> _Try it_
Begin at the line containing "Task: Expand the アメリカのトレンド dropdown arrow" in the data below and go on through the line containing "Given: Click the statistics chart icon", repeating each line exactly; include both ends and no other line.

> _Data records_
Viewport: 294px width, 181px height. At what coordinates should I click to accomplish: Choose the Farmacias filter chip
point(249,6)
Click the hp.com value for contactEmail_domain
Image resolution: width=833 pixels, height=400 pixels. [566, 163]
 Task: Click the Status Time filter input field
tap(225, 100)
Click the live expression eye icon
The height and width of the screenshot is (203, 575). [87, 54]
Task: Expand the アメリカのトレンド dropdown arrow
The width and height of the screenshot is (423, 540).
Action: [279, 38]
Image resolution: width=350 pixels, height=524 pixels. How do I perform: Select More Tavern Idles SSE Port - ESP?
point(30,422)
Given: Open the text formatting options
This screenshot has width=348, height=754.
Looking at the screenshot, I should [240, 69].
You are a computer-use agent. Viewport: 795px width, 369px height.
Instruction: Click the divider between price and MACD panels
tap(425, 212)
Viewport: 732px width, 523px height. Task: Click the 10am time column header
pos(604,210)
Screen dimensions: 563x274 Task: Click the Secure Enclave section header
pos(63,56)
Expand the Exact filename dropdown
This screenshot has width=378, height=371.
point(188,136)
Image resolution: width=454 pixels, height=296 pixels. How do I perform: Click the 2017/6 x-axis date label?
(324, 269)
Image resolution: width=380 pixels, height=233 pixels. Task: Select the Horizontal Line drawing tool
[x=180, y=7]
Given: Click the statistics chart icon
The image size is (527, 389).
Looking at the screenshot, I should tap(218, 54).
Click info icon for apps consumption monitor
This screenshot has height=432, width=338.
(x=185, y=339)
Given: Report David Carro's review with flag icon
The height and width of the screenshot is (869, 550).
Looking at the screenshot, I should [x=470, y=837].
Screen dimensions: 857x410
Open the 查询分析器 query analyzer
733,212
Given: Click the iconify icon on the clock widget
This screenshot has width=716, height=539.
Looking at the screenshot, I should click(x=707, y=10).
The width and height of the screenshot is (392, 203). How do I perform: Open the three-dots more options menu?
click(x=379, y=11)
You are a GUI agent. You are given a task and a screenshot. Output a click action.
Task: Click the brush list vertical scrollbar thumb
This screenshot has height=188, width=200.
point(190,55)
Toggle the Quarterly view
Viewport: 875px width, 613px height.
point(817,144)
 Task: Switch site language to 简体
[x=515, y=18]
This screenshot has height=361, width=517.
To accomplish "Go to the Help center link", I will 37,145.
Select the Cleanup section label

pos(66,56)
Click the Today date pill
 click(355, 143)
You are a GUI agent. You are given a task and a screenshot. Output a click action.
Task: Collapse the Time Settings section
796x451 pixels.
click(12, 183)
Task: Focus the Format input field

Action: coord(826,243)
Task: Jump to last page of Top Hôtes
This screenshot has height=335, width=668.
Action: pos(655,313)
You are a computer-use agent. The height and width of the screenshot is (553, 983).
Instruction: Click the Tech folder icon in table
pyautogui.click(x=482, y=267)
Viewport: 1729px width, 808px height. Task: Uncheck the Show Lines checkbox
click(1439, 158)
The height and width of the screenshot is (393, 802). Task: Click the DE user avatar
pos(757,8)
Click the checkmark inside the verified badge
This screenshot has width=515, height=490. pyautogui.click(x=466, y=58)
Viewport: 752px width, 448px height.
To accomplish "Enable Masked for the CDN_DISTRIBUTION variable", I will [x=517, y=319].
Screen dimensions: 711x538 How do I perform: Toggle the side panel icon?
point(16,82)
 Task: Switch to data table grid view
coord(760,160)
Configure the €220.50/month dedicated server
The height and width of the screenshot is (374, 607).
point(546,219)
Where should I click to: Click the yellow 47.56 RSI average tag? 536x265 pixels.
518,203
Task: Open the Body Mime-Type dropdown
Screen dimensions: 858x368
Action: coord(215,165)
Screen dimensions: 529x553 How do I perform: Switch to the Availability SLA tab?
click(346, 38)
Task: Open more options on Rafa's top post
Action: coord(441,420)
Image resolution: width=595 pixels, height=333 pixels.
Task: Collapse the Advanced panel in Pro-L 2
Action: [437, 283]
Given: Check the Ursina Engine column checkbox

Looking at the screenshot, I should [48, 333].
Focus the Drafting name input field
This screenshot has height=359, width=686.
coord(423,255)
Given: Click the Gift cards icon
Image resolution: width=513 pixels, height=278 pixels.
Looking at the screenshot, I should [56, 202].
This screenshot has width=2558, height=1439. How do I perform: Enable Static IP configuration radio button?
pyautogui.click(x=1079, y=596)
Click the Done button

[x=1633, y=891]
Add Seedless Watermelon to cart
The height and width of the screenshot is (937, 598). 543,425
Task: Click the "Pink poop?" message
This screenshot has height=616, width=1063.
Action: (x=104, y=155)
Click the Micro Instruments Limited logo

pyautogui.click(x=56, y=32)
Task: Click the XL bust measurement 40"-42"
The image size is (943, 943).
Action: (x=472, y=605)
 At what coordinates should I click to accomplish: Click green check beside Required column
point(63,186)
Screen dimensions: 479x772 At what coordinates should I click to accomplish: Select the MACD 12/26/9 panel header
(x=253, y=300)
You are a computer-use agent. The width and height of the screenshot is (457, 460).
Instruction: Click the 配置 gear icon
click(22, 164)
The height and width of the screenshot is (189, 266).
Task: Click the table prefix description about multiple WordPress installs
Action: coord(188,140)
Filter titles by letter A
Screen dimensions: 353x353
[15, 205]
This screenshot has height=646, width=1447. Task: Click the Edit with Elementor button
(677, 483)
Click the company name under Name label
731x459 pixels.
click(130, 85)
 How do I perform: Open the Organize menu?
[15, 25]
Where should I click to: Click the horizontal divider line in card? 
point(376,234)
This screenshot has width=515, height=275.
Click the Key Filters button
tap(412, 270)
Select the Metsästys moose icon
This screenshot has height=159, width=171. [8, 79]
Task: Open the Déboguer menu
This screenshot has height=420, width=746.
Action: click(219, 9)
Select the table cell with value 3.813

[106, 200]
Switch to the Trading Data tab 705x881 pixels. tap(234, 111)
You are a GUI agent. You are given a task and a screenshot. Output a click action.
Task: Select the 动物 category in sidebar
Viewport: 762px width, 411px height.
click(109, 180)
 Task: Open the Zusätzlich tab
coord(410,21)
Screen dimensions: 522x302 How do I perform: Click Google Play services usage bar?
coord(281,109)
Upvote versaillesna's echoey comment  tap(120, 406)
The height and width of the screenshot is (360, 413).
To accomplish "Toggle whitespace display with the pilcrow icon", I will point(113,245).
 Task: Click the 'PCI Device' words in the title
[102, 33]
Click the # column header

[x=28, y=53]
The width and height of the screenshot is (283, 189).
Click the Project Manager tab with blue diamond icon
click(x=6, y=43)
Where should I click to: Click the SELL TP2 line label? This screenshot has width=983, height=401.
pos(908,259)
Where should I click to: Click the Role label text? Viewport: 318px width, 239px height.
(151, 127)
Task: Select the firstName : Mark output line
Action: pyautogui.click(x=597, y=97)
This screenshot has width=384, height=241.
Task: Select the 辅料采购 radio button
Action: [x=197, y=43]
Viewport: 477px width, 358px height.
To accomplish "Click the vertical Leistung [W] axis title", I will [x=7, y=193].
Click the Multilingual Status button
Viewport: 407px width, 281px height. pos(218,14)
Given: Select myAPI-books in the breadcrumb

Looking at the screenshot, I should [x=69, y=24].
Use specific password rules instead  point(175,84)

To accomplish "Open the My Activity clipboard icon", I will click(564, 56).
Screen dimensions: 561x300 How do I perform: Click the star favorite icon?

> _Response below_
Task: Expand the アメリカのトレンド dropdown arrow
The width and height of the screenshot is (423, 540).
Action: [279, 38]
Image resolution: width=350 pixels, height=524 pixels. How do I perform: Select More Tavern Idles SSE Port - ESP?
point(30,422)
Given: Open the text formatting options
This screenshot has width=348, height=754.
Looking at the screenshot, I should [240, 69].
You are a computer-use agent. Viewport: 795px width, 369px height.
Instruction: Click the divider between price and MACD panels
tap(425, 212)
Viewport: 732px width, 523px height. Task: Click the 10am time column header
pos(604,210)
Screen dimensions: 563x274 Task: Click the Secure Enclave section header
pos(63,56)
Expand the Exact filename dropdown
This screenshot has width=378, height=371.
point(188,136)
Image resolution: width=454 pixels, height=296 pixels. How do I perform: Click the 2017/6 x-axis date label?
(324, 269)
Image resolution: width=380 pixels, height=233 pixels. Task: Select the Horizontal Line drawing tool
[x=180, y=7]
Given: Click the statistics chart icon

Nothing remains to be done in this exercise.